• [Try it] The reply should be one number: how many lines of the data below contain "computer".

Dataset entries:

%%

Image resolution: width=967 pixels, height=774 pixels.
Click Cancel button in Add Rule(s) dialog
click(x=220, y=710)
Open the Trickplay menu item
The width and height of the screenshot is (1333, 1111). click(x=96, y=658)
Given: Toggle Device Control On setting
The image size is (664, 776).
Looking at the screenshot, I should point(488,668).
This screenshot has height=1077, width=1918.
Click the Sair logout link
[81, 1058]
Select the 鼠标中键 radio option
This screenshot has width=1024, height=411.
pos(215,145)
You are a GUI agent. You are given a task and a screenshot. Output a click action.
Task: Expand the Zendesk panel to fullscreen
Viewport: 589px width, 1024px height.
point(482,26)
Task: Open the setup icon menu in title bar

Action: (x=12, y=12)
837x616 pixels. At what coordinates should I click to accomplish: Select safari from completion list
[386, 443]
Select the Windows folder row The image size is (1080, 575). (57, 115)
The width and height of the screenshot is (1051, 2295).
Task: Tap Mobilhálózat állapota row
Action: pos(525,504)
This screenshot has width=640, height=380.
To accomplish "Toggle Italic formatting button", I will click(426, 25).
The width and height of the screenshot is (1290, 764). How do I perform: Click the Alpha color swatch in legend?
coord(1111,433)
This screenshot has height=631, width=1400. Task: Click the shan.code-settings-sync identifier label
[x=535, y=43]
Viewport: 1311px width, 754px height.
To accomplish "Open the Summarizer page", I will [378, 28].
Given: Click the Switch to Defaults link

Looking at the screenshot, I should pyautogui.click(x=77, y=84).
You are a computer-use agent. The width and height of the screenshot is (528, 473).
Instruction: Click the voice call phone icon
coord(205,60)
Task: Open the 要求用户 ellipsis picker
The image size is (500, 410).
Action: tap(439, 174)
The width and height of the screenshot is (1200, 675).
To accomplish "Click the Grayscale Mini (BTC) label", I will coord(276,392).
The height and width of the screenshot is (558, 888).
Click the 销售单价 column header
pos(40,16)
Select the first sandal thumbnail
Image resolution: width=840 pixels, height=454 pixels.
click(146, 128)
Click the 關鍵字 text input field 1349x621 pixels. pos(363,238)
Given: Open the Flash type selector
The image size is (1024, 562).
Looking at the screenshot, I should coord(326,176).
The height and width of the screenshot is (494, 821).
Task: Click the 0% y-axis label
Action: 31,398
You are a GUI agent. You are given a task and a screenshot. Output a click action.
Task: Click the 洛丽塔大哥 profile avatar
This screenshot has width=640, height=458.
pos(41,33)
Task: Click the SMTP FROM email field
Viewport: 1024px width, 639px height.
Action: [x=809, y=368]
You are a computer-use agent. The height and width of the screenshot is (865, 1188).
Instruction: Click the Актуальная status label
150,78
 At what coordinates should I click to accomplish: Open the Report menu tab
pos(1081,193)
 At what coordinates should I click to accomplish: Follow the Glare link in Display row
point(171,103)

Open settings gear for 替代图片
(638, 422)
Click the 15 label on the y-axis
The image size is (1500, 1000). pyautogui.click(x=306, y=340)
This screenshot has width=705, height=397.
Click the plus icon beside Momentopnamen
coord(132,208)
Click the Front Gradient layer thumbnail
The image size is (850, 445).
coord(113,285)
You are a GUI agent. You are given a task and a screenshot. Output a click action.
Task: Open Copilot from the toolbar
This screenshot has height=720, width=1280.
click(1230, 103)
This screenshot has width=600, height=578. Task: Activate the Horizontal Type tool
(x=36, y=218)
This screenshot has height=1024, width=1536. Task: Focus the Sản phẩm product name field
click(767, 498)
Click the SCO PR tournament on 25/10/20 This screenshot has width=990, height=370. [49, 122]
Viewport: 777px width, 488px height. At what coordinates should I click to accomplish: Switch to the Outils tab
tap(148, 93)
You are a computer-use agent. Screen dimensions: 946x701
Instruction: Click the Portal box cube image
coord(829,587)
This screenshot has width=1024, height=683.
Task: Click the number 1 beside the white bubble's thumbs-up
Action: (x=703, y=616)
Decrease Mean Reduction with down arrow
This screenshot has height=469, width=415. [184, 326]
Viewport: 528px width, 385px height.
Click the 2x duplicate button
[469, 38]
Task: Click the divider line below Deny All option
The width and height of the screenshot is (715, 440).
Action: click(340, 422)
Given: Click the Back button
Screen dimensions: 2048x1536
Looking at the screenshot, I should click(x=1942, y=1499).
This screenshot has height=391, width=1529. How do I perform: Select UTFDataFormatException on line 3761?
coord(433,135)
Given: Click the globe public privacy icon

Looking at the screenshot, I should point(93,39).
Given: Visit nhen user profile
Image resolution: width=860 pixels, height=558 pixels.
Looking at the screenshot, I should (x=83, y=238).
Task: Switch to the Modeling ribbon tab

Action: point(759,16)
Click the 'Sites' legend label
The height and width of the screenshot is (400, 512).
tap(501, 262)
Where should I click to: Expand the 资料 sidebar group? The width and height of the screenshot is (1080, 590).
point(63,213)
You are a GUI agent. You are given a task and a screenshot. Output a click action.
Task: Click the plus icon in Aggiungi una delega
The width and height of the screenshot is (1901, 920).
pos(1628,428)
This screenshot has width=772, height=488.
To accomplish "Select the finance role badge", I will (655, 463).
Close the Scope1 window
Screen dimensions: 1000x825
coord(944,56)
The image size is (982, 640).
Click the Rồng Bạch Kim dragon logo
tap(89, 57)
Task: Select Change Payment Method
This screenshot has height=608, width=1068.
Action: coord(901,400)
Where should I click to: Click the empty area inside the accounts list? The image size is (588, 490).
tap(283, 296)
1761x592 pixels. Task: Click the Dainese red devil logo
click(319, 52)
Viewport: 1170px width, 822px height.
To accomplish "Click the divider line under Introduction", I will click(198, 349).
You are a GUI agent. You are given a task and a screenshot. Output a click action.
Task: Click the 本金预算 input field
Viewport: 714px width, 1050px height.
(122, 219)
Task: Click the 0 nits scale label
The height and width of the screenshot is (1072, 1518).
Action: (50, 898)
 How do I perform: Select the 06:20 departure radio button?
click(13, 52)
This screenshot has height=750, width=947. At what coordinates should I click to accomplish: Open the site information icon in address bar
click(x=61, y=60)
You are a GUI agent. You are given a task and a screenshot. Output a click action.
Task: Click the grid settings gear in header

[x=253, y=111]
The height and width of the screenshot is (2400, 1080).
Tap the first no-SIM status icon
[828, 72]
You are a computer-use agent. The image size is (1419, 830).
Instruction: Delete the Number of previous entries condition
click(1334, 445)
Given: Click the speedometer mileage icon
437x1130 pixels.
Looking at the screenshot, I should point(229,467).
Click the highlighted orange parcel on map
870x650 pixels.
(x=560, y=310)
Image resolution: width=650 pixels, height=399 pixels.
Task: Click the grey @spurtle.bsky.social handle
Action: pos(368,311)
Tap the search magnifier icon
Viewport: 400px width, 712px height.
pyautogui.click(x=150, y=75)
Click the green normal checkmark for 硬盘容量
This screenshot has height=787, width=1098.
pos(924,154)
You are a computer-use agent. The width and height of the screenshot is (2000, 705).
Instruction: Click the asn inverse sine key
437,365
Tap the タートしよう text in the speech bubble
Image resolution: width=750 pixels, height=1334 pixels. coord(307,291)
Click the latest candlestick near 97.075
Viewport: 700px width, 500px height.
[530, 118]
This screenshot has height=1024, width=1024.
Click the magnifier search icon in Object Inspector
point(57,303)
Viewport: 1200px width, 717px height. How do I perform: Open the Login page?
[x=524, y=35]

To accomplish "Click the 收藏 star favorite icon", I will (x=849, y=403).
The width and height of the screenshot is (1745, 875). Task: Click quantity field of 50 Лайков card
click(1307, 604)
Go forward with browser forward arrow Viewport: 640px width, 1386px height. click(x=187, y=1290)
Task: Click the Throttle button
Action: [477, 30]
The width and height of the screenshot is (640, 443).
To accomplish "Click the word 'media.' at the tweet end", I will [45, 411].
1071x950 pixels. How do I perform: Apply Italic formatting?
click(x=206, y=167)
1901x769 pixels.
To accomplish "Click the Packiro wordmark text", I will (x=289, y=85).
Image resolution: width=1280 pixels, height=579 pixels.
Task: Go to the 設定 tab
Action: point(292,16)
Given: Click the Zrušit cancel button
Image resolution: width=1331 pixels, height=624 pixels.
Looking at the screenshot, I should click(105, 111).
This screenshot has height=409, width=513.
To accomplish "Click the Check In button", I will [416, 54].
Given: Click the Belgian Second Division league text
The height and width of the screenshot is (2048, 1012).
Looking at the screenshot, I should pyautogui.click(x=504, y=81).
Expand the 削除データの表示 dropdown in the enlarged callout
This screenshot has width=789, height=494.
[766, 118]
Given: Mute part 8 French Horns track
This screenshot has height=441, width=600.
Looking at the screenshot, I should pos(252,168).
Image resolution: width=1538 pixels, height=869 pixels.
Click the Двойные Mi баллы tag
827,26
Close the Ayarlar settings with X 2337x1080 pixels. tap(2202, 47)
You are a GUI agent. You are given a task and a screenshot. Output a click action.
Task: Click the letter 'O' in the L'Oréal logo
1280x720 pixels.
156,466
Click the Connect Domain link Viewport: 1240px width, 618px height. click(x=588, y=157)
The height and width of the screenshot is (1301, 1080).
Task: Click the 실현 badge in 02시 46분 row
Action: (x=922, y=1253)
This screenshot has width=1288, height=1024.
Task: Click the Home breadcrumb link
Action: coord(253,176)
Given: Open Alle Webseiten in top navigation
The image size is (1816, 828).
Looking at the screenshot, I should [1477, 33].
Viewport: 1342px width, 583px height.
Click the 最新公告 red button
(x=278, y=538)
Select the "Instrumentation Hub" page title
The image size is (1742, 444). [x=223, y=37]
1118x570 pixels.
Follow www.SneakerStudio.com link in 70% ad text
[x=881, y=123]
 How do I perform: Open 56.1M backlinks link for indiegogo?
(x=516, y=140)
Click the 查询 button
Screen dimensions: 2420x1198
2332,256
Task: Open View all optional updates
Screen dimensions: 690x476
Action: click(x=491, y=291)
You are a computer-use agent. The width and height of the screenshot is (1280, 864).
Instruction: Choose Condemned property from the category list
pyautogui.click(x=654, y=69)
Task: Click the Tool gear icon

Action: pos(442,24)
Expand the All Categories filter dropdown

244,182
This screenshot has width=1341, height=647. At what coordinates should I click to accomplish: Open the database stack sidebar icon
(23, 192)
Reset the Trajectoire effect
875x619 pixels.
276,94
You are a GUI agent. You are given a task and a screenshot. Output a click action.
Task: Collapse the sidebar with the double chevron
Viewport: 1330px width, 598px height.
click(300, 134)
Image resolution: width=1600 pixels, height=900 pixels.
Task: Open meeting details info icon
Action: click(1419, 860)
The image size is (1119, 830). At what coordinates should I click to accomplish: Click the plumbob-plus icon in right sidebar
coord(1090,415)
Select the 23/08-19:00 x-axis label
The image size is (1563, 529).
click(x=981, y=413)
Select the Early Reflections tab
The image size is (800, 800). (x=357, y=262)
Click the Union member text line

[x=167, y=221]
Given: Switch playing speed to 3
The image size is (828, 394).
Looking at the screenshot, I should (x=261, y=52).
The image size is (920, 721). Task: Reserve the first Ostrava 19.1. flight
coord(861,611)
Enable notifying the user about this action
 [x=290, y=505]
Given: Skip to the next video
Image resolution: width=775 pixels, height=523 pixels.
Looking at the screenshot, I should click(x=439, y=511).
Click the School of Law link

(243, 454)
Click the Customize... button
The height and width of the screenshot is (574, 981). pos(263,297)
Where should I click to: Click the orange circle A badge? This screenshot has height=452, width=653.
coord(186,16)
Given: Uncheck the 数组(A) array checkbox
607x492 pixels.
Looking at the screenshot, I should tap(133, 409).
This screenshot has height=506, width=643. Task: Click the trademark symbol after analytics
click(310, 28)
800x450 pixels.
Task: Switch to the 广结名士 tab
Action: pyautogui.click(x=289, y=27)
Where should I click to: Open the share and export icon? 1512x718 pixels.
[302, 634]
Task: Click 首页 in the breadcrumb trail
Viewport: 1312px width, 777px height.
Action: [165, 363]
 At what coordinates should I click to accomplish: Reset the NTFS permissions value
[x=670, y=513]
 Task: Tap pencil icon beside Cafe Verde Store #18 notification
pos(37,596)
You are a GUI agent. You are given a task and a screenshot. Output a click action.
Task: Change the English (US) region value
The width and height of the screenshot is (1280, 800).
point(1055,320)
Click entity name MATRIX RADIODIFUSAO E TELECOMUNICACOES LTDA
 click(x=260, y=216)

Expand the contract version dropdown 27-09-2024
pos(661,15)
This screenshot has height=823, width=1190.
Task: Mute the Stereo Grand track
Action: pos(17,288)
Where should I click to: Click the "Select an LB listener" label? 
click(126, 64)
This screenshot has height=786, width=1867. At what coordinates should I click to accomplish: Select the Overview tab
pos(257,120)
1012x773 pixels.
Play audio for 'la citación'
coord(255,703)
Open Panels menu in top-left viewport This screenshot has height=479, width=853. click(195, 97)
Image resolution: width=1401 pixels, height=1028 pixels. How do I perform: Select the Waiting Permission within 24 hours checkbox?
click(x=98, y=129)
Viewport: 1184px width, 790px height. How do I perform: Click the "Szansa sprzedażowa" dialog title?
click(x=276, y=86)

%%

• [Reply] 6